_GESTELLTE AUFGABE_
Geben Sie den Abschnitt vom Beginn der folgenden Zeilen bis einschließlich der Zeile mit „Action: tap(362, 55)“ unverändert wieder.

_GESPEICHERTE ZEILEN_
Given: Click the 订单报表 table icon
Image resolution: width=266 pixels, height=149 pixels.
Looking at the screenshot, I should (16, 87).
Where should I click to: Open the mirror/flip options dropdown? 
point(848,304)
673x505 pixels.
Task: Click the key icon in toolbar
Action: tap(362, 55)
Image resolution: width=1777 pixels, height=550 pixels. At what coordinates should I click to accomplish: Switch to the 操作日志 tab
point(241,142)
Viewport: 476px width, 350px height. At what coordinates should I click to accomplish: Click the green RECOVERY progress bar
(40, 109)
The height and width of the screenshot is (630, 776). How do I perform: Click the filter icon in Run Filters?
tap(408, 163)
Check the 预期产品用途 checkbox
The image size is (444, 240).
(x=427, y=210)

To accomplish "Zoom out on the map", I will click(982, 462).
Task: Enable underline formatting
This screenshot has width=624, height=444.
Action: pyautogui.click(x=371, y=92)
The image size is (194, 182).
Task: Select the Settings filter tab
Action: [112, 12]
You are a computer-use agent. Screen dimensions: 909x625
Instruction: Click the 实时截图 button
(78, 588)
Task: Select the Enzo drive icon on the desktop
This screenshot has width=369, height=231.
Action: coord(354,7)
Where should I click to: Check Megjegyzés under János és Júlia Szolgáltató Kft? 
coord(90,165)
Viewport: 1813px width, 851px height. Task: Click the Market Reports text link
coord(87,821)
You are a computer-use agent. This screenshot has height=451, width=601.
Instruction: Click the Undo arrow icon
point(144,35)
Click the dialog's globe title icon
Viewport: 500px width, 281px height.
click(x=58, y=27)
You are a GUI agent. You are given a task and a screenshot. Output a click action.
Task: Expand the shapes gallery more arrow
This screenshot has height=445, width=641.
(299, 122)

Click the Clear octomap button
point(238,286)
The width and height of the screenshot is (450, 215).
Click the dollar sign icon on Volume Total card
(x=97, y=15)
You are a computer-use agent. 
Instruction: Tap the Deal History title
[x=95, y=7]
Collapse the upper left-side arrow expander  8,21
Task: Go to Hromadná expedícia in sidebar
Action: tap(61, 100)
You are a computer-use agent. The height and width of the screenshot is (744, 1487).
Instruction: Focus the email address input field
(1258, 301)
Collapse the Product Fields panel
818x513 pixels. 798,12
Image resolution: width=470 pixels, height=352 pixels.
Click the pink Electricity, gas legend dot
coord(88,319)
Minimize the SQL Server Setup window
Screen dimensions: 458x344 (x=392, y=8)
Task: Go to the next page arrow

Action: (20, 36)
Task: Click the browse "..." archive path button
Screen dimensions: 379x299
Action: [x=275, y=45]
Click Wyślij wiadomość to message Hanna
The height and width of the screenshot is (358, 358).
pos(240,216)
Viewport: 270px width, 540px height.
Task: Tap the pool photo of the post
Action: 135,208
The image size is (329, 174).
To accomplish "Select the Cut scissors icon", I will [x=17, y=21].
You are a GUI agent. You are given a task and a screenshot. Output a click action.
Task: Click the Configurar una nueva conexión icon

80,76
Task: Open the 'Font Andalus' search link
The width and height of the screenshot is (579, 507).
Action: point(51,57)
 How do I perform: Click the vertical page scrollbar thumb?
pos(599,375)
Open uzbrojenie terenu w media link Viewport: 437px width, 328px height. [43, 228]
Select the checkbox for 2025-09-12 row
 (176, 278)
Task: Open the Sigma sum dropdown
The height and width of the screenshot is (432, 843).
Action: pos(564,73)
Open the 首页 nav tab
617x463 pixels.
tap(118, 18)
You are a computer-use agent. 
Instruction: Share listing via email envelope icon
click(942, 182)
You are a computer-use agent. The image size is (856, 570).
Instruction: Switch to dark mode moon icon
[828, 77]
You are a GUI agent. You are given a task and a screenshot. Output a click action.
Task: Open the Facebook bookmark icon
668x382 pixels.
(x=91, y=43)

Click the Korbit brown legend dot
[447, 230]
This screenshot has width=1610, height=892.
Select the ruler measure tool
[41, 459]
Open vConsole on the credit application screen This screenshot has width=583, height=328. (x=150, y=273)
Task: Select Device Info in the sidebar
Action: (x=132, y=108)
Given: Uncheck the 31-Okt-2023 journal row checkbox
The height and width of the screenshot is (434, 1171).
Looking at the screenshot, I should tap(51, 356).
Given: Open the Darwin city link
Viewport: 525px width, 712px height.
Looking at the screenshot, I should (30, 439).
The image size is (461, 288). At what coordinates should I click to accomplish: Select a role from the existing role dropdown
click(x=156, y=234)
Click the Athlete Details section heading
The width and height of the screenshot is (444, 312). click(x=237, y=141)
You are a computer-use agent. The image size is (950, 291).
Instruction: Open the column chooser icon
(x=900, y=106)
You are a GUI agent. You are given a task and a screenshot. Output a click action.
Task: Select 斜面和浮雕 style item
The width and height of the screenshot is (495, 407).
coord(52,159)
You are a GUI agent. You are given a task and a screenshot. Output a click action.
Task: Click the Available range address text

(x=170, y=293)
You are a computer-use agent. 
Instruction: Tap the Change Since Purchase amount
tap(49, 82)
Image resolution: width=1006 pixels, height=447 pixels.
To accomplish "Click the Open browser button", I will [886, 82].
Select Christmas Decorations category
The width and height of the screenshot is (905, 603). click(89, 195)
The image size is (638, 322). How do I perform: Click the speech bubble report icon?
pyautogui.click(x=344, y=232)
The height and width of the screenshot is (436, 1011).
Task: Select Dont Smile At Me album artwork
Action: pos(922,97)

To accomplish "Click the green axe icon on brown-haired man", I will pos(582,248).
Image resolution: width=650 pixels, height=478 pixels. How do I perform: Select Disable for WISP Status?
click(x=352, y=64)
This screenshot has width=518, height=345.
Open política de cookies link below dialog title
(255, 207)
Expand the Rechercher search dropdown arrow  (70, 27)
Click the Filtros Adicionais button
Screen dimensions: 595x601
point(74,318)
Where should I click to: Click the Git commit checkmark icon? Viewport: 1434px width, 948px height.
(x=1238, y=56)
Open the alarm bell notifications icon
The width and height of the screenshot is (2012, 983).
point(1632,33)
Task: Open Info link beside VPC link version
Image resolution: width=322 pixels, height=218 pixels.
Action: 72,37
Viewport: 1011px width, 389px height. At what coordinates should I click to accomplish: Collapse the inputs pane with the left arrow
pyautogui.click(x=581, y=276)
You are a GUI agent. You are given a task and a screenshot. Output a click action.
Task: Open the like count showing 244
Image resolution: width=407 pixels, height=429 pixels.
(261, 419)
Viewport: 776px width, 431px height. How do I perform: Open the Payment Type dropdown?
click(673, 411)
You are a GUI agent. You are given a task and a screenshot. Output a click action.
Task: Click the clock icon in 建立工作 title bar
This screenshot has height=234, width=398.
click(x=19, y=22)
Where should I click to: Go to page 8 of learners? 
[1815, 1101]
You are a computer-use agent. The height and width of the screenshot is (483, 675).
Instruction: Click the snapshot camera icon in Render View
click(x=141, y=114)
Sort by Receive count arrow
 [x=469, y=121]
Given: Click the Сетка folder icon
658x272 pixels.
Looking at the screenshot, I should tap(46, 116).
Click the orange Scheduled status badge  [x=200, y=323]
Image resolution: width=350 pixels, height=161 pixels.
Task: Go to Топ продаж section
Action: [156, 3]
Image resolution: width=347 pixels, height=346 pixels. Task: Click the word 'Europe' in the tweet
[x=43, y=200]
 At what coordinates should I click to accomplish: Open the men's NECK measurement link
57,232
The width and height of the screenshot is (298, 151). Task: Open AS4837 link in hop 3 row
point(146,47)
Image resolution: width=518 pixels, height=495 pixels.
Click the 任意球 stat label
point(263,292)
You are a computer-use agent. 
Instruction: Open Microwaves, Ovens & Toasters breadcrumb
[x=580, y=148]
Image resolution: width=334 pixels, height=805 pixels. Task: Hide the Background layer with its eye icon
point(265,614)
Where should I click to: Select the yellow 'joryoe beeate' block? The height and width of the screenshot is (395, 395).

_ERGEBNIS DER AUFGABE_
Given: Click the 订单报表 table icon
Image resolution: width=266 pixels, height=149 pixels.
Looking at the screenshot, I should (16, 87).
Where should I click to: Open the mirror/flip options dropdown? 
point(848,304)
673x505 pixels.
Task: Click the key icon in toolbar
Action: tap(362, 55)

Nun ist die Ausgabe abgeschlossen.